Kavanaugh is also likely to face questions about the views he laid out in last year’s dissent from the denial of rehearing by the full court in a challenge to the Federal Communications Commission’s “net neutrality” rule, which was repealed earlier this year but would have required internet service providers to offer equal access to all content and websites. In Kavanaugh’s view, the rule was invalid because it would have a substantial economic and political effect, but Congress had not clearly authorized it. And in any event, Kavanaugh continued, the rule also violated the First Amendment because it restricted “the editorial discretion of Internet service providers.”
The First Amendment was at the heart of a 2010 case in which Kavanaugh wrote for a three-judge district court upholding federal limits on contributions to political parties, known as “soft-money bans.” The ruling relied heavily on a 2003 Supreme Court decision rejecting a First Amendment challenge to the soft-money bans, explaining that as “a lower court, we do not possess the authority to clarify or refine” the Supreme Court’s holding “in the manner suggested by” the challengers.
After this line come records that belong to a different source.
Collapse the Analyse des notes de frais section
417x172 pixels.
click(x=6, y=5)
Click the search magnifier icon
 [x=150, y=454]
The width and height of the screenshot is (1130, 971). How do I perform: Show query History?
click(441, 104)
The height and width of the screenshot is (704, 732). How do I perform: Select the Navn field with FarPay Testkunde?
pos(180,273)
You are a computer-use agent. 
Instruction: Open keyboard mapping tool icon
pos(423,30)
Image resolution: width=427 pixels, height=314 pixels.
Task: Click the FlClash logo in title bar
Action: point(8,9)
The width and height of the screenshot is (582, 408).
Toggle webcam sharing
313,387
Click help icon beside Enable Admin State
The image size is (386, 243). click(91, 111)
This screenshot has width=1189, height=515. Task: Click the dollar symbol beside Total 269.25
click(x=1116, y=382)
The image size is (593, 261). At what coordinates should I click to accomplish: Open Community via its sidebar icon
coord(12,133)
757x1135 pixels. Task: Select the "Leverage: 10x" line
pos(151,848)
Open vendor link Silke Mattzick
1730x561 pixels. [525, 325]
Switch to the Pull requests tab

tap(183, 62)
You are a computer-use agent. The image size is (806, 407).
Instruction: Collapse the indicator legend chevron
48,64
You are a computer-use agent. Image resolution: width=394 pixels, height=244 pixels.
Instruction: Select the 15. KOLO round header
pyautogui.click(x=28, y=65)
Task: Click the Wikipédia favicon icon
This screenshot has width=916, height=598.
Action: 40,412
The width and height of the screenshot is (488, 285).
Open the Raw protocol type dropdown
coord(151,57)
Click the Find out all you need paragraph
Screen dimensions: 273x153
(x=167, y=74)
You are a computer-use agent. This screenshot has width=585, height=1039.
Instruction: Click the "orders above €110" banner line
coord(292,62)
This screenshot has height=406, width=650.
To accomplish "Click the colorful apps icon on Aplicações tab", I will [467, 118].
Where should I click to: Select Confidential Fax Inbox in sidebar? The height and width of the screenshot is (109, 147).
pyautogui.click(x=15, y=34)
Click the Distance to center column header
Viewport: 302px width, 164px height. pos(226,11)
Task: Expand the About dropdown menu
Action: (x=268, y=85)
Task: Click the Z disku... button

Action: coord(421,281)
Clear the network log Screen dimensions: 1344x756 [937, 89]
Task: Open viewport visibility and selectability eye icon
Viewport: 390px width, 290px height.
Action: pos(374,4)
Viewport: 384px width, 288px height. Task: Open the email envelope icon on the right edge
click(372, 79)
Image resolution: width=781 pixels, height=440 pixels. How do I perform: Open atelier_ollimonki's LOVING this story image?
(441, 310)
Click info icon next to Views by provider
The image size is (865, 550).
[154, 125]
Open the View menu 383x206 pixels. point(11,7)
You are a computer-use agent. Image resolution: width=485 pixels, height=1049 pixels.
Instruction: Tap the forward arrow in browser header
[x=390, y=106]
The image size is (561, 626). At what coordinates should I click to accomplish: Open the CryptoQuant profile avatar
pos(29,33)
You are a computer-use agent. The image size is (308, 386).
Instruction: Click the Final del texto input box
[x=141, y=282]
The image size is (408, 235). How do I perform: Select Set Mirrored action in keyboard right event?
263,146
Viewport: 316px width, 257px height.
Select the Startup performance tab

As a Supreme Court justice, of course, Kavanaugh would have more latitude to revisit the justices’ earlier decisions.
Over the next few weeks, the blog will take a closer look at all of these cases, along with topics such as Kavanaugh’s broader approach to actions by administrative agencies, environmental law, religious liberty and the Fourth Amendment. By the time we are done, we hope to provide a better sense of how Kavanaugh might rule on these issues in the future and how, if confirmed to replace Kennedy, he might change the court.
This piece is cross-posted from Howe on the Court.
[Disclosure: Goldstein & Russell, P.C., whose attorneys contribute to this blog in various capacities, was among the counsel for the intervenors in United States Telecom Association and on an amicus brief in support of the respondents in PHH Corp. The author of this post is not affiliated with the firm.]